In a world where we had come adrift, with schools and offices closed, flour had turned from taken-for-granted commodity to kitchen essential. Whether it was a loaf of your daily bread, a perfectly imperfect birthday cake or just thickening the gravy for that Sunday roast, flour had the power to give comfort and control in an uncertain environment. Customers wanted to buy Irish, to support local producers and growers and farmers and there was no better way to do that than with a sack of fresh-milled flour. I’m speaking from experience here. I was one of the people who ordered from James in March and it was a red letter day when his freshly milled, stone ground plain flour arrived on the doorstep. Unbleached and silky, it has a slightly sweet, nutty flavour that enhances everything I’ve baked with it, from pancakes and pastry to cinnamon rolls, no knead bread and the kids’ favourite cupcakes.
Now, having become accustomed to flour of this quality, will we return to our old habits? Not necessarily, thinks James. “I constantly get emails and messages from people asking when the flour will be in stock again, saying that they can’t go back to the stuff in the shops.” But while there’s a new support and appreciation for flour grown and milled locally that just didn’t exist before, it’s not going to change James’ business in a radical way. “I don’t want to get big because you lose the connection with the crops, with the farming, with your customers. It’s harder than you think, but if you love growing grain and milling flour it’s absolutely the thing for you.”
The Ballymore Organics online shop:
www.ballymoreorganics.ie
A bouquet of flours from Irish millers
- Dunany Farm and Mills, Louth – fourth-generation farm, growing and milling organic spelt, rye and wheat flours.

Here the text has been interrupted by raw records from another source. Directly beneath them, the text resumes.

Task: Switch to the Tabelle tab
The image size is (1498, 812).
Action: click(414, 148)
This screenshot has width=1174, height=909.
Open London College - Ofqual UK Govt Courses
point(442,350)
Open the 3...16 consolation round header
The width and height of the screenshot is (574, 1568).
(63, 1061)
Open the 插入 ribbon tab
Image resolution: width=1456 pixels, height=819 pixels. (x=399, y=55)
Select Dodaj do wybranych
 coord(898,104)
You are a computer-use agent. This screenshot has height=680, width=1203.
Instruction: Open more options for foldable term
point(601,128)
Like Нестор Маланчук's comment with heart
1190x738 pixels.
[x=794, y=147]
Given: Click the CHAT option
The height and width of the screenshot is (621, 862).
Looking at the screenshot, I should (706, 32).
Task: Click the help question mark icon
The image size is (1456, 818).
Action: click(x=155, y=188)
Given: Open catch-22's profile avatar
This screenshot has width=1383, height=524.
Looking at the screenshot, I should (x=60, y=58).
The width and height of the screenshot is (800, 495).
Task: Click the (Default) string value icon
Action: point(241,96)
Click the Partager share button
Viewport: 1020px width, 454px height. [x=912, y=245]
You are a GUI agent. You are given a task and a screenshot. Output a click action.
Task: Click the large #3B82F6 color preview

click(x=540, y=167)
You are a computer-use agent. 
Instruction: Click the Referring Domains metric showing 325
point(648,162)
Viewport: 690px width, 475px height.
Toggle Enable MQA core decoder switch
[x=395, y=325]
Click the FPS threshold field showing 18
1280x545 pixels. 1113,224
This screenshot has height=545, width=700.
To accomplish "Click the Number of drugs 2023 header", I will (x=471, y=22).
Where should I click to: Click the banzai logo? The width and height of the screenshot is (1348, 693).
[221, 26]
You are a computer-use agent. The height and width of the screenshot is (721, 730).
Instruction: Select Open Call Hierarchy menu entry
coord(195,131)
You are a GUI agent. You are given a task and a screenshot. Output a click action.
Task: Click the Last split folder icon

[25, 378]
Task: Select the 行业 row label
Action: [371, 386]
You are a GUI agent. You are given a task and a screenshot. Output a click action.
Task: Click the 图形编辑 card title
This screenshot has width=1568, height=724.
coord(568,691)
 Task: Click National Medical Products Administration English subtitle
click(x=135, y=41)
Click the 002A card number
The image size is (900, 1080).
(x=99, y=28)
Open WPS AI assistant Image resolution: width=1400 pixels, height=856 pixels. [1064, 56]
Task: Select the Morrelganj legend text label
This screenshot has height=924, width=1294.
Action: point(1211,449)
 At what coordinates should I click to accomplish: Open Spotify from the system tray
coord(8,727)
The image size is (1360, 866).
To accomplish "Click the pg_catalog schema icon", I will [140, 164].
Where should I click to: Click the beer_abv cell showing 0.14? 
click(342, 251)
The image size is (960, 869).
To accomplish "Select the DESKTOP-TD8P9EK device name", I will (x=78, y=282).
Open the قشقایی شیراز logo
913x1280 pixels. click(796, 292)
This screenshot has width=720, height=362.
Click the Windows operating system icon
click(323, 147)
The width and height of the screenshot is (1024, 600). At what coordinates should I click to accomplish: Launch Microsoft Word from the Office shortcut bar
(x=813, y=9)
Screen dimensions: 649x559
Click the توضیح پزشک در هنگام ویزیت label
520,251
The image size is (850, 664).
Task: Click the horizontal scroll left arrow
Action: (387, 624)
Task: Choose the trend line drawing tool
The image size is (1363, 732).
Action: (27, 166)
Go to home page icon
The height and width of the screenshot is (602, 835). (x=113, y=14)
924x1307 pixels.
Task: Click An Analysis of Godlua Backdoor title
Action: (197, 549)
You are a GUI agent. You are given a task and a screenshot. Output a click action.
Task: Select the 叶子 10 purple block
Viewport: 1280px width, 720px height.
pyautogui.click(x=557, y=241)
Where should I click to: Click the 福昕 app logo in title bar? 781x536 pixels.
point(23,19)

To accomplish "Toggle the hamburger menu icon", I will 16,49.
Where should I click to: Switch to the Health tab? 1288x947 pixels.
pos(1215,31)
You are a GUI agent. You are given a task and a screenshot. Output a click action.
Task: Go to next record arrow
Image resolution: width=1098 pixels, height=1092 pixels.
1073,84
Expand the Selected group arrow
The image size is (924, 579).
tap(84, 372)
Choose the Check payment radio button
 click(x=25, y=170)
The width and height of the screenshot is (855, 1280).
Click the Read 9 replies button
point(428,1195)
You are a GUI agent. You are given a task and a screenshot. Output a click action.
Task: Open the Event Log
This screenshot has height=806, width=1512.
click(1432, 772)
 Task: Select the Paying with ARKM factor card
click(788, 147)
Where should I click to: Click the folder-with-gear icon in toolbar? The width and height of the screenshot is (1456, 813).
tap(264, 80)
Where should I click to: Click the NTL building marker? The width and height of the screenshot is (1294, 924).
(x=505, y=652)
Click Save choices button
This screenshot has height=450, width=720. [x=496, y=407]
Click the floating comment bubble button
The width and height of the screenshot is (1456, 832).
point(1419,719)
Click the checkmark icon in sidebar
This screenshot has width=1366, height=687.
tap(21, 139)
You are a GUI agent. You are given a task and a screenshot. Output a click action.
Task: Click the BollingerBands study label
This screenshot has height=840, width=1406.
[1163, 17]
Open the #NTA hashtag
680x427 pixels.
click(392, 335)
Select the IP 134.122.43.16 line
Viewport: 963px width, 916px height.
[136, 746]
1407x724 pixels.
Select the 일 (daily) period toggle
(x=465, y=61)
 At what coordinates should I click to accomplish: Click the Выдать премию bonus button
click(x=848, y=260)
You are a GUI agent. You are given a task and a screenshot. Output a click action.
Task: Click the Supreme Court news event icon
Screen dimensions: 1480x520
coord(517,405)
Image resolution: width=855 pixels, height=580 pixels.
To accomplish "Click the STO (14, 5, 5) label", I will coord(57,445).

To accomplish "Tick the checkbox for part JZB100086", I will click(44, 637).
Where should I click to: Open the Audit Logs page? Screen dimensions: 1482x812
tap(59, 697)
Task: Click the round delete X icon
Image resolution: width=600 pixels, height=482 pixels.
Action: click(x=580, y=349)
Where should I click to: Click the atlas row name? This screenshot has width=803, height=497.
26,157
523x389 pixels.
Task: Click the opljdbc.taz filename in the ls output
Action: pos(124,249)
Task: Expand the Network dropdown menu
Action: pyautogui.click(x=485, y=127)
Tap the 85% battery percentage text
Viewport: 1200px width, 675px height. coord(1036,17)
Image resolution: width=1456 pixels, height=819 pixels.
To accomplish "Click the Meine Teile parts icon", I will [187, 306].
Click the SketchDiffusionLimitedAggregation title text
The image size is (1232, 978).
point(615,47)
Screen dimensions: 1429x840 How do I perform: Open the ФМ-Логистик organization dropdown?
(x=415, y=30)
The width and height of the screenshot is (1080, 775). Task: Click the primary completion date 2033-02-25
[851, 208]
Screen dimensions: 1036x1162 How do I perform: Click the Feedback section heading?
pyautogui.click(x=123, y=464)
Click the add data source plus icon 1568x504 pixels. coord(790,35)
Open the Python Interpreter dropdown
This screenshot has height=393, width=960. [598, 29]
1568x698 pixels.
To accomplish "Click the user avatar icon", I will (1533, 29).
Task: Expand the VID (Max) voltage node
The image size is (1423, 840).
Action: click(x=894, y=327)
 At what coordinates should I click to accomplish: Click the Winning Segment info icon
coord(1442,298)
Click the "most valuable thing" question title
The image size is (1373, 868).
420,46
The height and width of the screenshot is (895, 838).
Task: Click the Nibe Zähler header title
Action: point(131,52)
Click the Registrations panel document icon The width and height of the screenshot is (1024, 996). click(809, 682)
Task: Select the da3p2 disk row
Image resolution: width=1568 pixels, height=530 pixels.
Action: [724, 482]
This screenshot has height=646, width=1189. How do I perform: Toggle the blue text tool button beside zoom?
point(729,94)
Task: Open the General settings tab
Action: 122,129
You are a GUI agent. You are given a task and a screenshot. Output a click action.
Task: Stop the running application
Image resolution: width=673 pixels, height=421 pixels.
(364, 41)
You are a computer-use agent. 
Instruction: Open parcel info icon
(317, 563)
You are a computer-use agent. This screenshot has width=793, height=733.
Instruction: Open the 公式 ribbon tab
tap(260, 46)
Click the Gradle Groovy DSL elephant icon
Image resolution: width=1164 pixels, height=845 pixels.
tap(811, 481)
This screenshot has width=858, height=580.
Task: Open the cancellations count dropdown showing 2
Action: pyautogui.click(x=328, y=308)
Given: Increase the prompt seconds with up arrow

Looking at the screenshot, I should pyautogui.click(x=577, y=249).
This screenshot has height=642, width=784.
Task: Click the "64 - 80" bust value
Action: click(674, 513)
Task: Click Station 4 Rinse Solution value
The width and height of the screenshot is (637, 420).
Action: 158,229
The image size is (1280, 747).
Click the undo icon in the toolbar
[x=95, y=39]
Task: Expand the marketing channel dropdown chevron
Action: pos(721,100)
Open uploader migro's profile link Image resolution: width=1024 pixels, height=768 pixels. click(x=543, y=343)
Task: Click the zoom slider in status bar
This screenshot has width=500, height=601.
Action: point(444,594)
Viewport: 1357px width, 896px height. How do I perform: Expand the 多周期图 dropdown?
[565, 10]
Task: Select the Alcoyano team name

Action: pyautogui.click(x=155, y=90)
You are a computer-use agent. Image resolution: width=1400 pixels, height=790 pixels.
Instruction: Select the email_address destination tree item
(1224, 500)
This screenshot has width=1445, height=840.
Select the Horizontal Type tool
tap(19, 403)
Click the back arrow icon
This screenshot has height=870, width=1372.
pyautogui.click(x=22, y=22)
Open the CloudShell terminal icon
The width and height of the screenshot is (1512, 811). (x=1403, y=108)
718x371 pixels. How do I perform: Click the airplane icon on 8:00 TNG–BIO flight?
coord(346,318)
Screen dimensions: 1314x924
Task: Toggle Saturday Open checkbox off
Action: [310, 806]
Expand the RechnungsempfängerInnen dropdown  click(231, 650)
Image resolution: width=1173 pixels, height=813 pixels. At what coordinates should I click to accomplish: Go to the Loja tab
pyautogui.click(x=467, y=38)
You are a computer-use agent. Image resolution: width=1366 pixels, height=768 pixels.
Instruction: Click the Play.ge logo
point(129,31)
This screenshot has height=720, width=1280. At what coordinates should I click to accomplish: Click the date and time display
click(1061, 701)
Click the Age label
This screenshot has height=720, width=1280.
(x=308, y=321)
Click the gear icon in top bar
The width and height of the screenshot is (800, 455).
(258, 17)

- Durrow Mills, Westmeath – organic sprouted grain flours.
- Kells, Kilkenny – This seven-generation family business is larger than the craft millers but smaller than Odlums. It works in partnership with local growers.
- Macroom Oatmeal, Cork – coarse wholemeal flour that makes superb brown bread.
- Oak Forest Mills, Kilkenny produces spelt flour from their own land, which is in conversion to organic.
- Ballyminane Mills, Wexford – the last working water powered flour mill in Ireland, producing stoneground wholemeal flour available under the Uncle Aidan label.
- Real Bread Ireland is a group of bakers, millers and growers who are working on rebuilding a viable supply chain for Irish grains.